:: Provided entries ::
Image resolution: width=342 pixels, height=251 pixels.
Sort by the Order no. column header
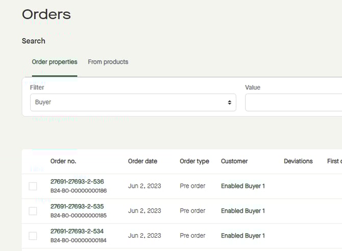coord(63,161)
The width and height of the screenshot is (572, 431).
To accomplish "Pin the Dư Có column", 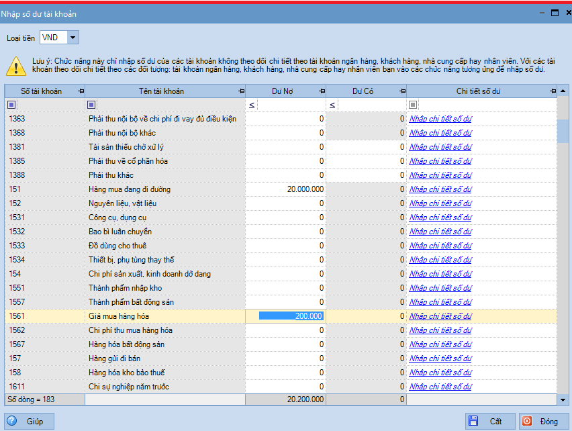I will [x=402, y=91].
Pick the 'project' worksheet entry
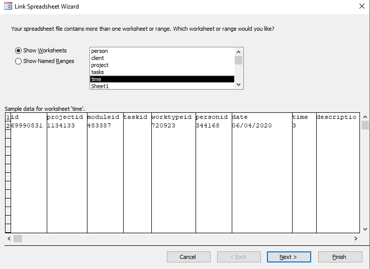The width and height of the screenshot is (370, 269). pos(100,65)
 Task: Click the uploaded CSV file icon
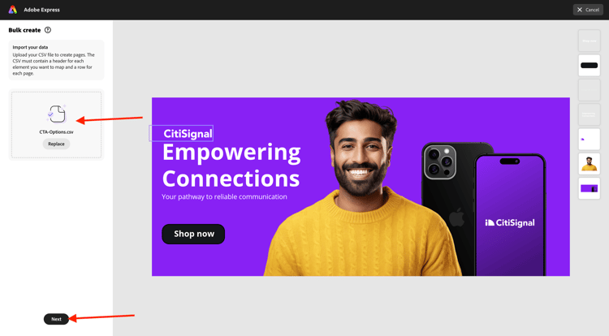(57, 114)
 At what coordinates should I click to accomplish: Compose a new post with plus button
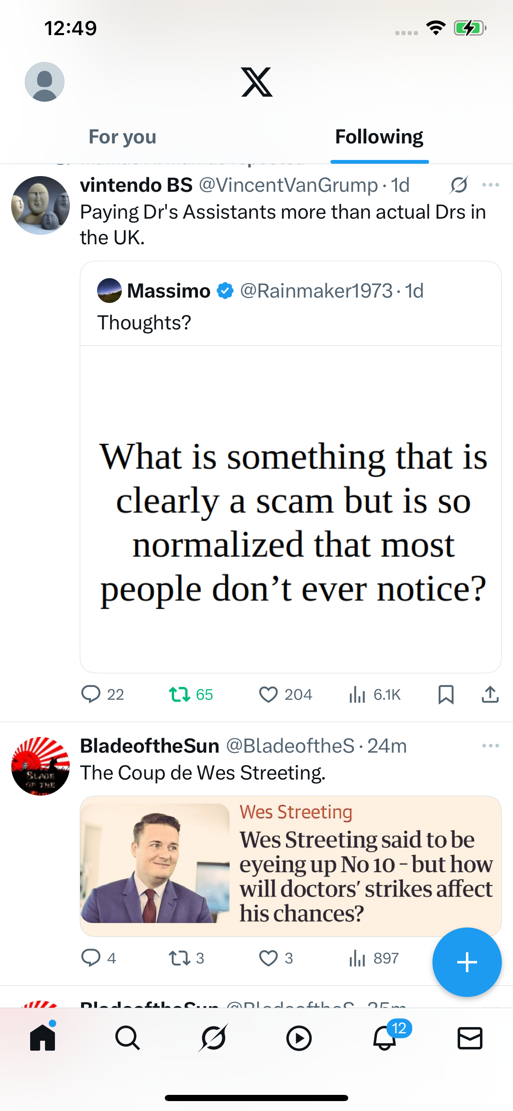467,962
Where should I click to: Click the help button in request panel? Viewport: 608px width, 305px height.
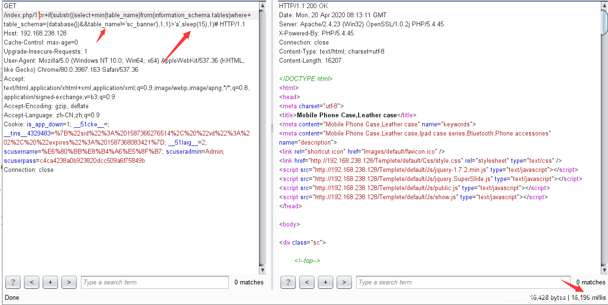click(x=12, y=282)
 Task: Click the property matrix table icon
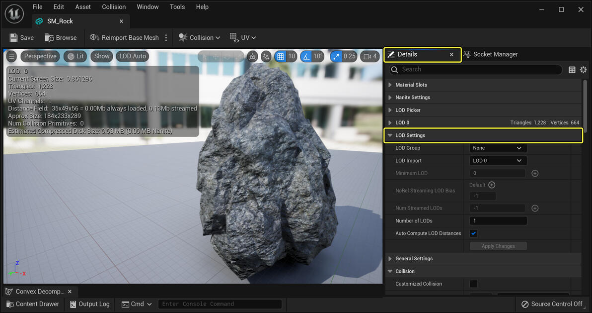click(572, 70)
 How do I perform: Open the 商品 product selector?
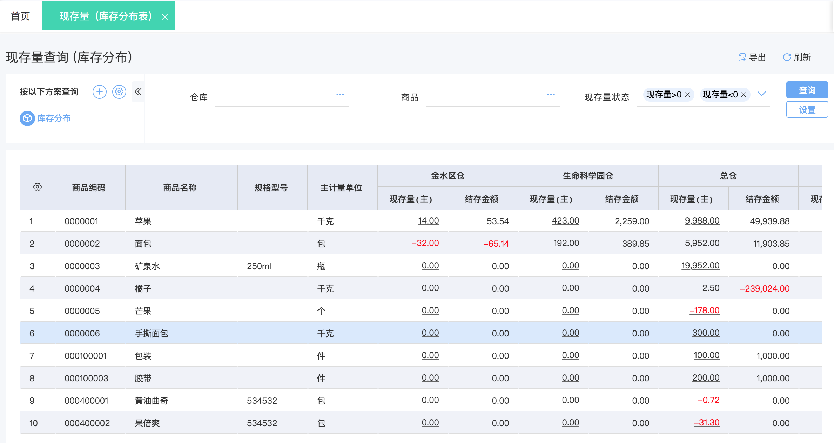click(551, 95)
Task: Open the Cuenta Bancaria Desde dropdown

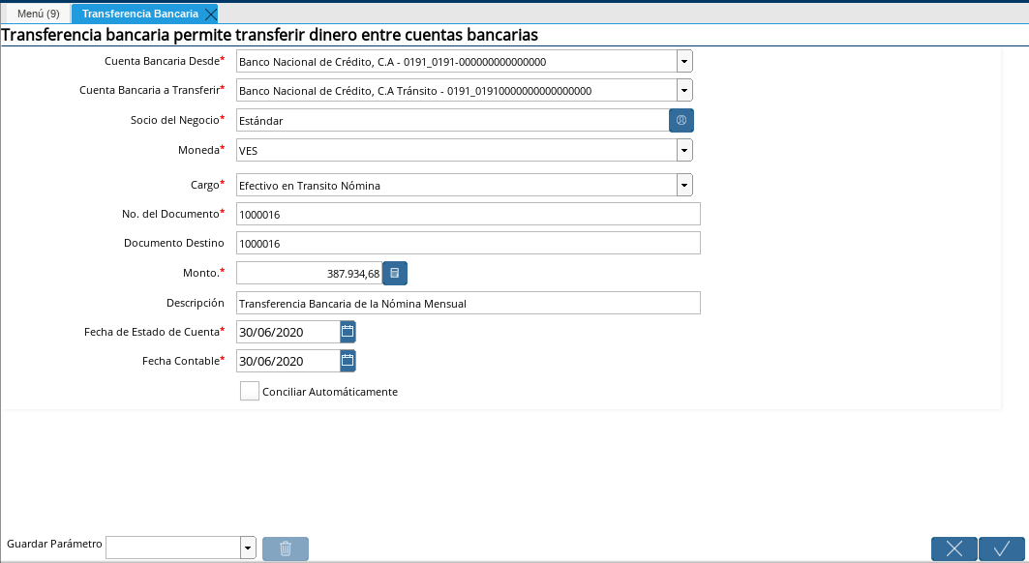Action: tap(685, 61)
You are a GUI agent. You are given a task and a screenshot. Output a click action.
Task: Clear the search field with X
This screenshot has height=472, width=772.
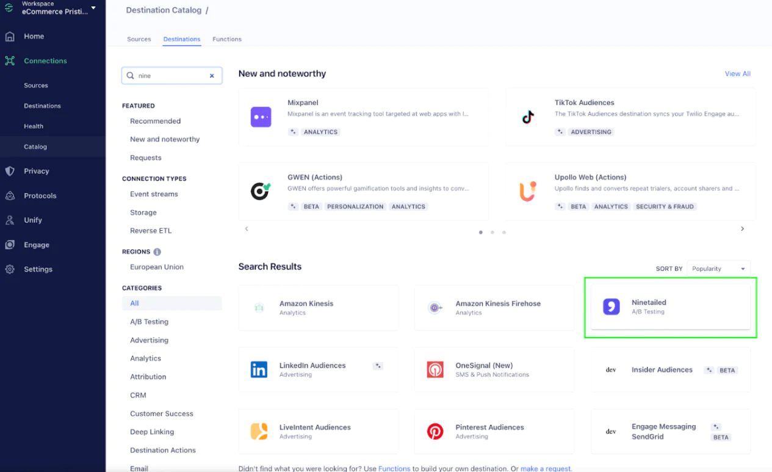tap(212, 76)
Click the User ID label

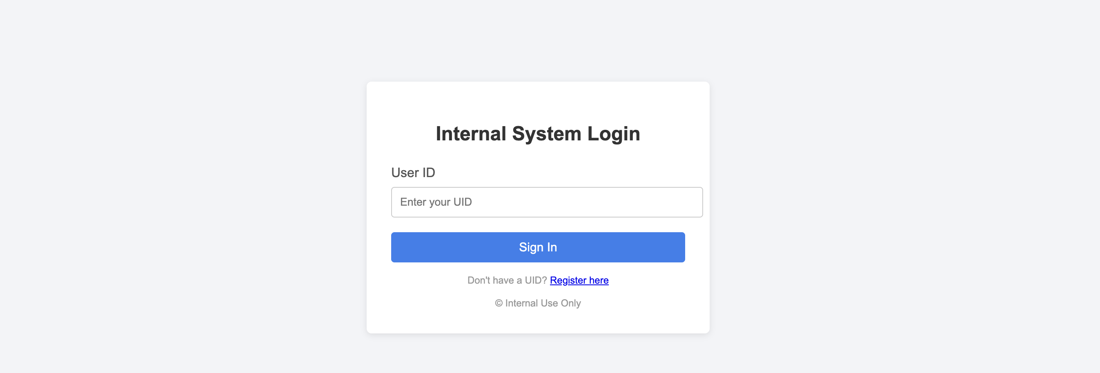coord(413,172)
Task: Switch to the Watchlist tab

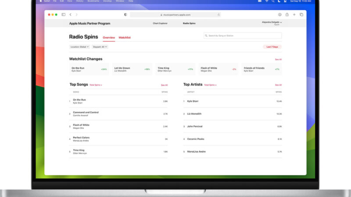Action: tap(125, 38)
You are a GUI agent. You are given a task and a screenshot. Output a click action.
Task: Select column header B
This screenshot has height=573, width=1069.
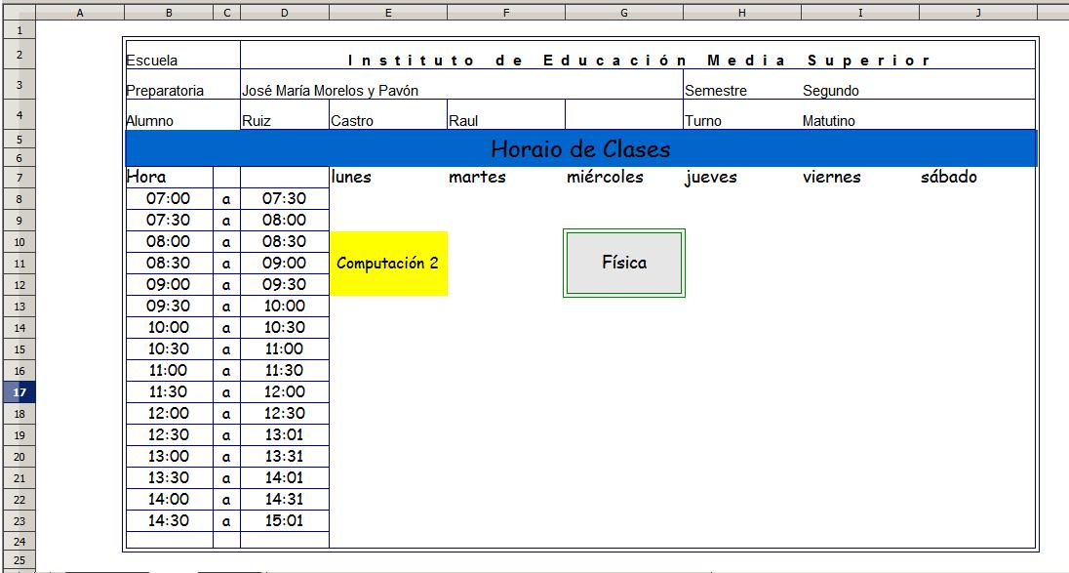point(168,12)
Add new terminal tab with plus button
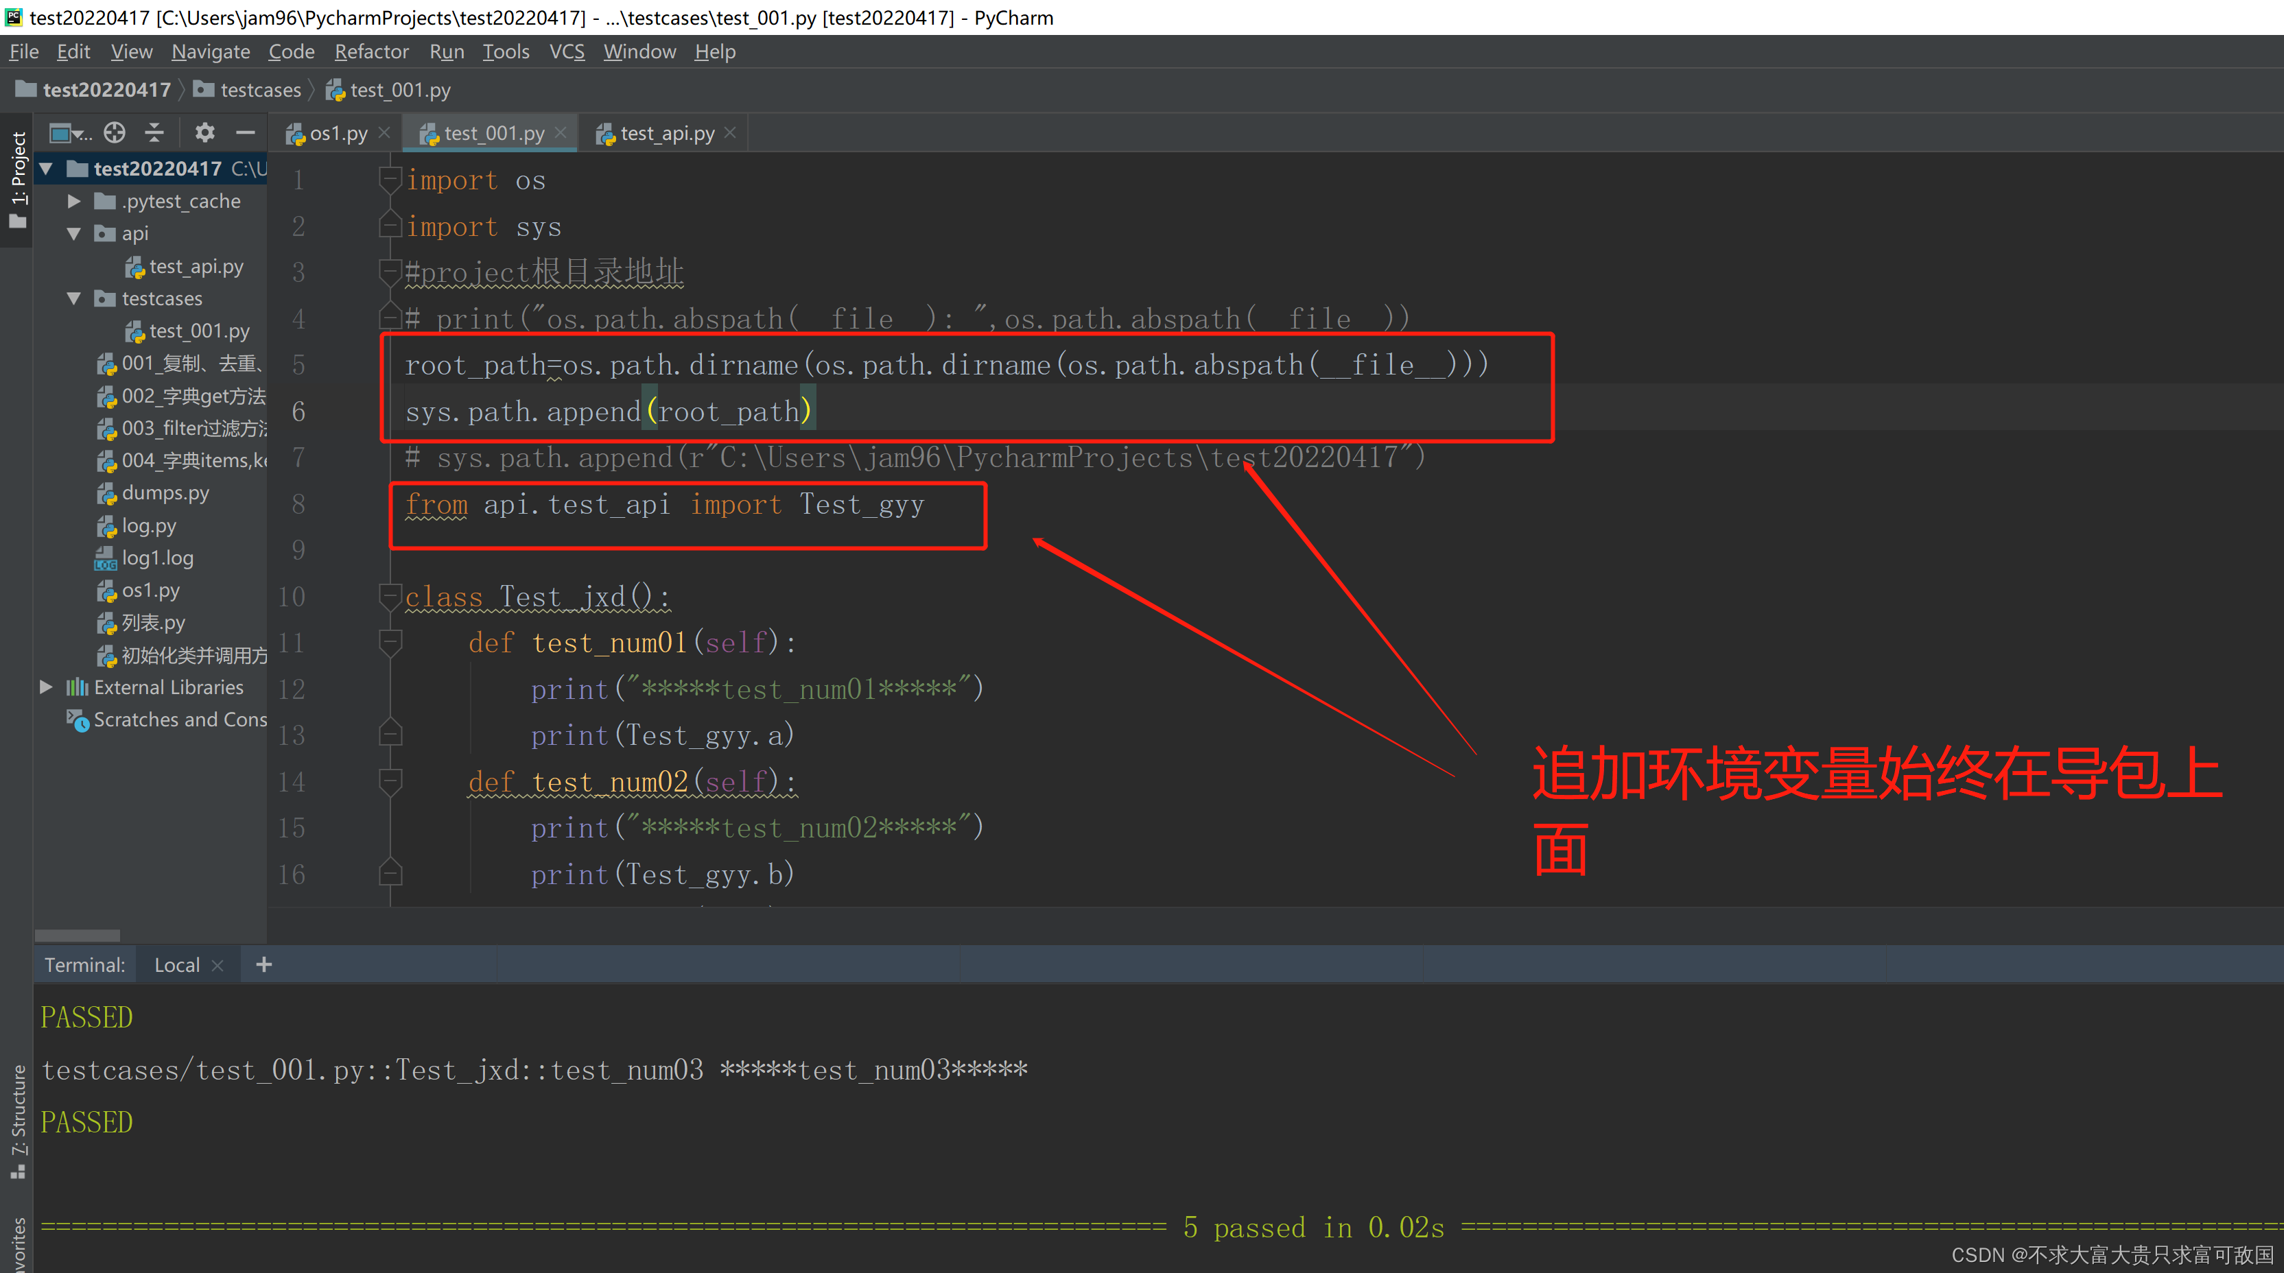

:: What is needed ::
Give again the lines from the line that contains "How do I perform: Open" through the last line of the material above, exactly and with both ends included. Omit the pictures.

:: Task solution ::
 How do I perform: Open the 商品 product selector?
click(551, 95)
Task: Open the Cuenta Bancaria Desde dropdown

Action: tap(685, 61)
You are a GUI agent. You are given a task and a screenshot. Output a click action.
Task: Clear the search field with X
This screenshot has height=472, width=772.
tap(212, 76)
Click the User ID label

coord(413,172)
Task: Switch to the Watchlist tab

Action: tap(125, 38)
You are a GUI agent. You are given a task and a screenshot. Output a click action.
Task: Select column header B
This screenshot has height=573, width=1069.
point(168,12)
Add new terminal tab with plus button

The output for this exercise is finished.